* BRIEF *
Filter the records below and copy every line containing the word "document".
--- PROVIDED DATA ---
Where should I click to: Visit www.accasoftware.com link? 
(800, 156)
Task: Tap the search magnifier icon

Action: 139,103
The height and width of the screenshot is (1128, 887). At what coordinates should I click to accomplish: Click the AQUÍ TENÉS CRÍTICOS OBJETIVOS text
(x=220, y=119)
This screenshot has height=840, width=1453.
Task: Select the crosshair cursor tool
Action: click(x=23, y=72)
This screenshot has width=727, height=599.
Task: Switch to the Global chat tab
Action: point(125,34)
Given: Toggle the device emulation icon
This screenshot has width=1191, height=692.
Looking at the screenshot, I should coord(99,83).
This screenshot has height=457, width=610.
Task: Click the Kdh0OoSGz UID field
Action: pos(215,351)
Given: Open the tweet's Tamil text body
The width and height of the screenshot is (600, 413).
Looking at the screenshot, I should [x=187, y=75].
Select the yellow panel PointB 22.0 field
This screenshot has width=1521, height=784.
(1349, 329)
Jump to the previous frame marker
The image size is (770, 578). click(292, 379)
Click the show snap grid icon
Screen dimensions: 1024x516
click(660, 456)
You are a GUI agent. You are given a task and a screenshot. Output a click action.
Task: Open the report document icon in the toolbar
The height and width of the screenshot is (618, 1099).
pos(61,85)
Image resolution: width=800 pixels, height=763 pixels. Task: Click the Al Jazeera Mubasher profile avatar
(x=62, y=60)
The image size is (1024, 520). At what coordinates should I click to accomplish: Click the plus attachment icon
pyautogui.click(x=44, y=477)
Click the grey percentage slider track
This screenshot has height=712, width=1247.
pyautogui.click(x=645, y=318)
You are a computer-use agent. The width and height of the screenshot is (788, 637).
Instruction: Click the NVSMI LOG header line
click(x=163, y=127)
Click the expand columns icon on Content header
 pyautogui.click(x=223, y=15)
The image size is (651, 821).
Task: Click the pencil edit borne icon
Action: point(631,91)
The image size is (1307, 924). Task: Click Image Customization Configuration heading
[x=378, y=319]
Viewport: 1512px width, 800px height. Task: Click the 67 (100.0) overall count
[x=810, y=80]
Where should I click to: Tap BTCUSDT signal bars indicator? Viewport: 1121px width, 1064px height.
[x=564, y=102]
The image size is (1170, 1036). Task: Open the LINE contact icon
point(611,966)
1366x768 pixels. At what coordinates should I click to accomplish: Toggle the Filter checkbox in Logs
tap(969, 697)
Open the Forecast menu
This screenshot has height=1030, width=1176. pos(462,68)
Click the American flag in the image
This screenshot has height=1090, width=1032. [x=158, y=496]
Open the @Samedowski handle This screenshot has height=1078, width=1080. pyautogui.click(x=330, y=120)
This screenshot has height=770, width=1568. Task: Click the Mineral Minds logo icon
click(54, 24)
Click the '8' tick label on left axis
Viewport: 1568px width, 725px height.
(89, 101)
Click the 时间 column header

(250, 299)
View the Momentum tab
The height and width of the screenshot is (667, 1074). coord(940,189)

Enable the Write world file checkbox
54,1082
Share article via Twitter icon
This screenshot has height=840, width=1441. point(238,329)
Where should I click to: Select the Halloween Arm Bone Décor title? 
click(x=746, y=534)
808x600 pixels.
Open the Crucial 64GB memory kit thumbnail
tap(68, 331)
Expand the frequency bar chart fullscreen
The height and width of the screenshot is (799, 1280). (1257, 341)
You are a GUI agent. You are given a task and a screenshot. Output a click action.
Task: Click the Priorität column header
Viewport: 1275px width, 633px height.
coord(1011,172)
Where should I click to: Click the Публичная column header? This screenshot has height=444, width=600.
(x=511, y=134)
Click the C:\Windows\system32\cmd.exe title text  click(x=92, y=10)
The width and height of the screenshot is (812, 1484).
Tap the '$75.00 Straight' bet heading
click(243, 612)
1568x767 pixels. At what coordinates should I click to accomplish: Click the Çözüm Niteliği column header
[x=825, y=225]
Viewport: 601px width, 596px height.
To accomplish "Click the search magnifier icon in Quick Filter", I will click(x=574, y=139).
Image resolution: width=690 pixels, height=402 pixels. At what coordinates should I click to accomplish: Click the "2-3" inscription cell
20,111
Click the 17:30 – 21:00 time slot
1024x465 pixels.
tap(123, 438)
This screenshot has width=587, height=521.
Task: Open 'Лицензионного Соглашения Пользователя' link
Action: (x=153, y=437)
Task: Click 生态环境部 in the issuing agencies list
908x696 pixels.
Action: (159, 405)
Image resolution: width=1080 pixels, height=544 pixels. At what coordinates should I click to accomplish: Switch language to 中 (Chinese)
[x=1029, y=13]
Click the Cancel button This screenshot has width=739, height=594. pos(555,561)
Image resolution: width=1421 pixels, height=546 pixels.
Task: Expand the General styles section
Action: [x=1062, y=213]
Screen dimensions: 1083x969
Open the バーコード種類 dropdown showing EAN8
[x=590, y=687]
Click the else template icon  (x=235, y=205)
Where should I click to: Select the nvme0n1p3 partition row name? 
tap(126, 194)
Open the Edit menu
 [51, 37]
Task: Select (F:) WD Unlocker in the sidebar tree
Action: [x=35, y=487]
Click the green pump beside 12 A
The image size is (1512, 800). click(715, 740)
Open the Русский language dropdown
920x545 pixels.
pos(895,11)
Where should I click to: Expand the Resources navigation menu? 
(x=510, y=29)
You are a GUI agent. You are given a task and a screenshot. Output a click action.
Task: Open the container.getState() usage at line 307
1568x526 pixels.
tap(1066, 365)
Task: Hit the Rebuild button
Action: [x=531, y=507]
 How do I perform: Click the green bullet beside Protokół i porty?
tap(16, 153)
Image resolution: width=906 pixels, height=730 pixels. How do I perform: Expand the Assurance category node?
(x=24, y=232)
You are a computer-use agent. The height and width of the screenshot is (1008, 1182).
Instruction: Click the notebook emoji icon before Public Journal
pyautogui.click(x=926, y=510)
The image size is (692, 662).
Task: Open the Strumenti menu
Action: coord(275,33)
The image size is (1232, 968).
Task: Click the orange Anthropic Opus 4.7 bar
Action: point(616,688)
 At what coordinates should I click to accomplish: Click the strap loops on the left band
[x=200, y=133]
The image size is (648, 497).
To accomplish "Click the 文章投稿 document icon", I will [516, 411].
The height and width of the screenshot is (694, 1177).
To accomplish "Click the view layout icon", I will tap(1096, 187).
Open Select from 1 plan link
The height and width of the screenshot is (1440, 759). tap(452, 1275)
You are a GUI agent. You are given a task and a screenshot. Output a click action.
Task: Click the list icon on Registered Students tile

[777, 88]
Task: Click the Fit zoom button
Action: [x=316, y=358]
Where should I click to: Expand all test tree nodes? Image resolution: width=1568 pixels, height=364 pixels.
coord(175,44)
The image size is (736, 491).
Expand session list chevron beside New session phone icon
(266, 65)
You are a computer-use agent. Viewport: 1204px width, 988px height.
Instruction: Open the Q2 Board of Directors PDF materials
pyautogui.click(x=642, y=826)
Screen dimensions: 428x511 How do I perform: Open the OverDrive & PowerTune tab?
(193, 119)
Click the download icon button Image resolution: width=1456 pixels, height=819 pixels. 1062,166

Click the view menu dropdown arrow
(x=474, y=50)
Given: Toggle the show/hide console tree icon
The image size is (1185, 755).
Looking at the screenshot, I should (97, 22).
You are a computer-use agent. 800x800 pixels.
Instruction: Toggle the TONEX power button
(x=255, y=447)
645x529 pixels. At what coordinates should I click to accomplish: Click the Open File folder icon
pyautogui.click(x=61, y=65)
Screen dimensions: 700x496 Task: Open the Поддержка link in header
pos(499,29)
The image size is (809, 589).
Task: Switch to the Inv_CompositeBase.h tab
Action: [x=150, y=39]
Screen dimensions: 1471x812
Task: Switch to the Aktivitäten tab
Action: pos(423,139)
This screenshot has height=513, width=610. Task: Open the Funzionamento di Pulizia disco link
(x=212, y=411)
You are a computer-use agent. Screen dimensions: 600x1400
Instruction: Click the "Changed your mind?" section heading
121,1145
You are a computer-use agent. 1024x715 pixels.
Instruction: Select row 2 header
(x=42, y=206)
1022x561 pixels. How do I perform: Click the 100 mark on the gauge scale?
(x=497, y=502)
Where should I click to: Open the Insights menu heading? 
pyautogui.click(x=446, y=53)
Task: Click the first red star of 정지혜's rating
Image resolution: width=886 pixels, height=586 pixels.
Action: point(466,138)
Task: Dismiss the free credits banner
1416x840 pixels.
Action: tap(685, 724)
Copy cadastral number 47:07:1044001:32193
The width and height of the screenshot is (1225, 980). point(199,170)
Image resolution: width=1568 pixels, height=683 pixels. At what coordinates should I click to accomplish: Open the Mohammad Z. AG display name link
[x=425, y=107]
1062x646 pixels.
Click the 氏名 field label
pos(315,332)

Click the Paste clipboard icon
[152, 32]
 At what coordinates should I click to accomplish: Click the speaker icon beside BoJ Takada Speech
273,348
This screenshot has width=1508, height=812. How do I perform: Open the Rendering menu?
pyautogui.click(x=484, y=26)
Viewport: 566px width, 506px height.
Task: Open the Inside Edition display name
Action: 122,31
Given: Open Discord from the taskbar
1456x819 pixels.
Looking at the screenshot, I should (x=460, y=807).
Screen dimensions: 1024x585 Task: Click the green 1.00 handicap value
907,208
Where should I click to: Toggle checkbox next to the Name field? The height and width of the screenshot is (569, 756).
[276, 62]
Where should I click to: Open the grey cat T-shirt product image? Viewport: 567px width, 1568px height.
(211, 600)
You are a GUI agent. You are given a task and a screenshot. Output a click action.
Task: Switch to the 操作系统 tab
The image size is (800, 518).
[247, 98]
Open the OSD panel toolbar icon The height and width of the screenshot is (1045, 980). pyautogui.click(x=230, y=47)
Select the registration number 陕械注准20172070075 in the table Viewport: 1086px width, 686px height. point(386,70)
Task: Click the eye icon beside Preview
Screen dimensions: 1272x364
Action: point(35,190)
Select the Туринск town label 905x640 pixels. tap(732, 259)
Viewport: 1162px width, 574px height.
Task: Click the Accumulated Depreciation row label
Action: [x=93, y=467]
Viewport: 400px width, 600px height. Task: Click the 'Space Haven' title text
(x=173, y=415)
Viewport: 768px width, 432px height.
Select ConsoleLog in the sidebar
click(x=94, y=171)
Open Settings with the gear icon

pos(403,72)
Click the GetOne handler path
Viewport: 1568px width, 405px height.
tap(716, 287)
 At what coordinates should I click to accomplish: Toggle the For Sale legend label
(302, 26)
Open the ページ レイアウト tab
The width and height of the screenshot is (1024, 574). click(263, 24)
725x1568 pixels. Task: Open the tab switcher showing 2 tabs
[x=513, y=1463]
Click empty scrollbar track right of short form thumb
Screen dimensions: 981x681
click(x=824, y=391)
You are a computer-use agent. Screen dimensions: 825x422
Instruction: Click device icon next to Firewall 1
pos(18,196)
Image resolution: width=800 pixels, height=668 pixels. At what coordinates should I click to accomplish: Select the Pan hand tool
---
* WRITTEN RESPONSE *
Task: Open the report document icon in the toolbar
To accomplish "Click the 文章投稿 document icon", I will [516, 411].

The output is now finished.